SMITE: Segment Me In TimE
Amirhossein Alimohammadi, Sauradip Nag, Saeid Asgari Taghanaki, Andrea Tagliasacchi, Ghassan Hamarneh, Ali Mahdavi Amiri
TL;DR
SMITE addresses the challenge of video segmentation with flexible granularity by leveraging a pre-trained text-to-image diffusion model augmented with temporal tracking and low-pass regularization. It learns generalizable segment representations from a handful of reference images through text-embedding optimization and cross-attention fine-tuning, while enforcing temporal consistency via a bidirectional tracking-based voting on Weighted Accumulated Self-Attention maps. The method introduces an inflated UNet for video conditioning and a spatio-temporal guidance framework that minimizes a combined energy during inference to reduce flicker and maintain segmentation fidelity to references.

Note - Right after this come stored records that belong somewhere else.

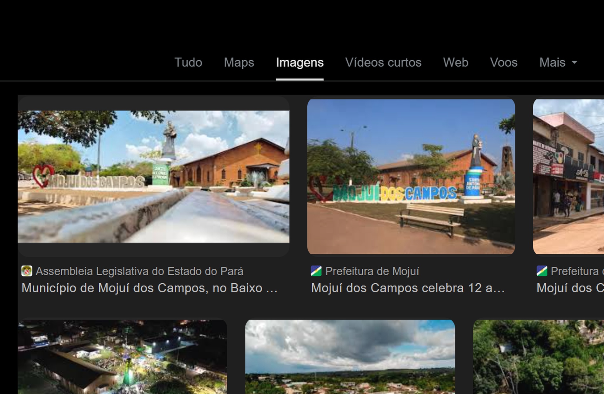Open the green forest aerial photo

point(538,357)
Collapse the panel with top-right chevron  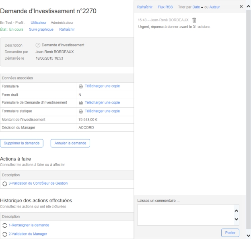point(247,7)
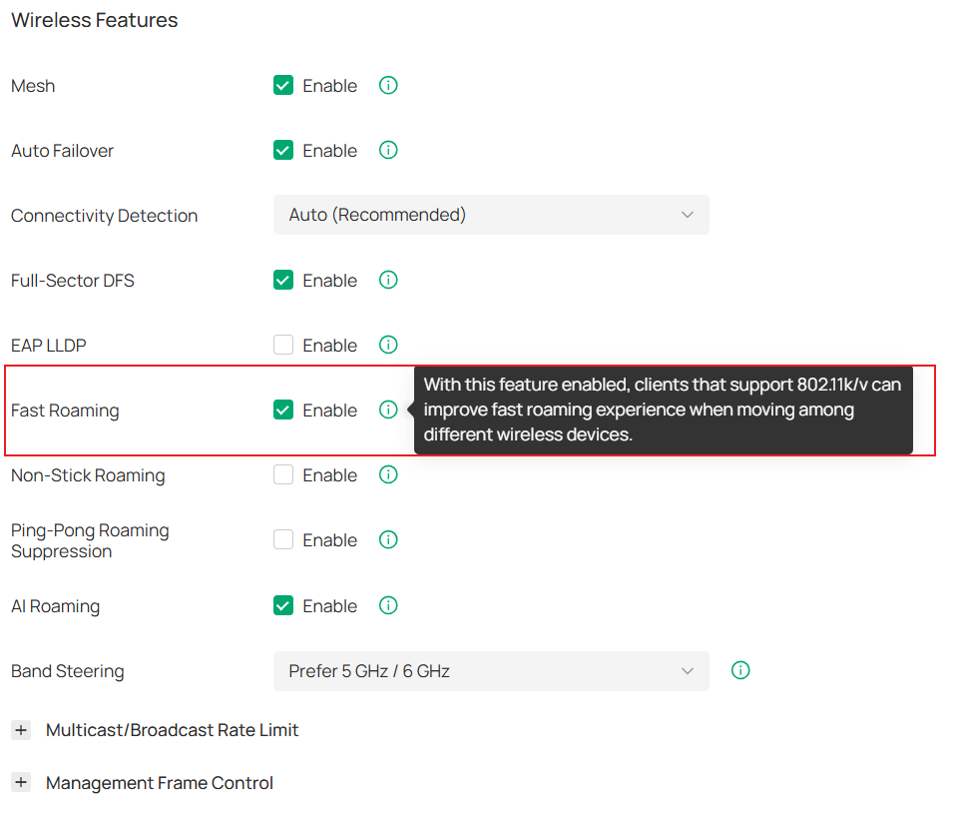960x832 pixels.
Task: Open the Connectivity Detection dropdown
Action: coord(491,215)
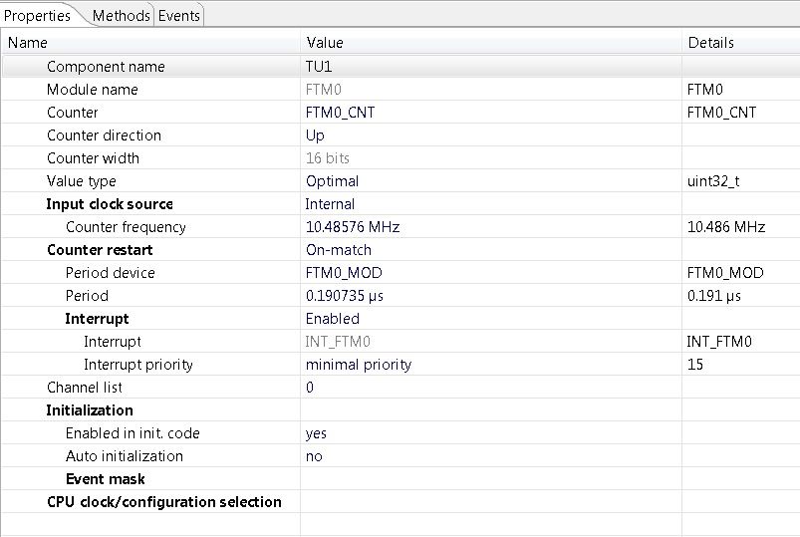Click Period device FTM0_MOD value
This screenshot has height=537, width=800.
(x=488, y=273)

Empirically, SMITE achieves superior performance on the new SMITE-50 dataset and competitive results on DAVIS/PUMaVOS benchmarks, with user studies confirming improved segmentation quality and temporal coherence, highlighting practical benefits for VFX and video editing workflows.
Abstract
Segmenting an object in a video presents significant challenges. Each pixel must be accurately labelled, and these labels must remain consistent across frames. The difficulty increases when the segmentation is with arbitrary granularity, meaning the number of segments can vary arbitrarily, and masks are defined based on only one or a few sample images. In this paper, we address this issue by employing a pre-trained text to image diffusion model supplemented with an additional tracking mechanism. We demonstrate that our approach can effectively manage various segmentation scenarios and outperforms state-of-the-art alternatives.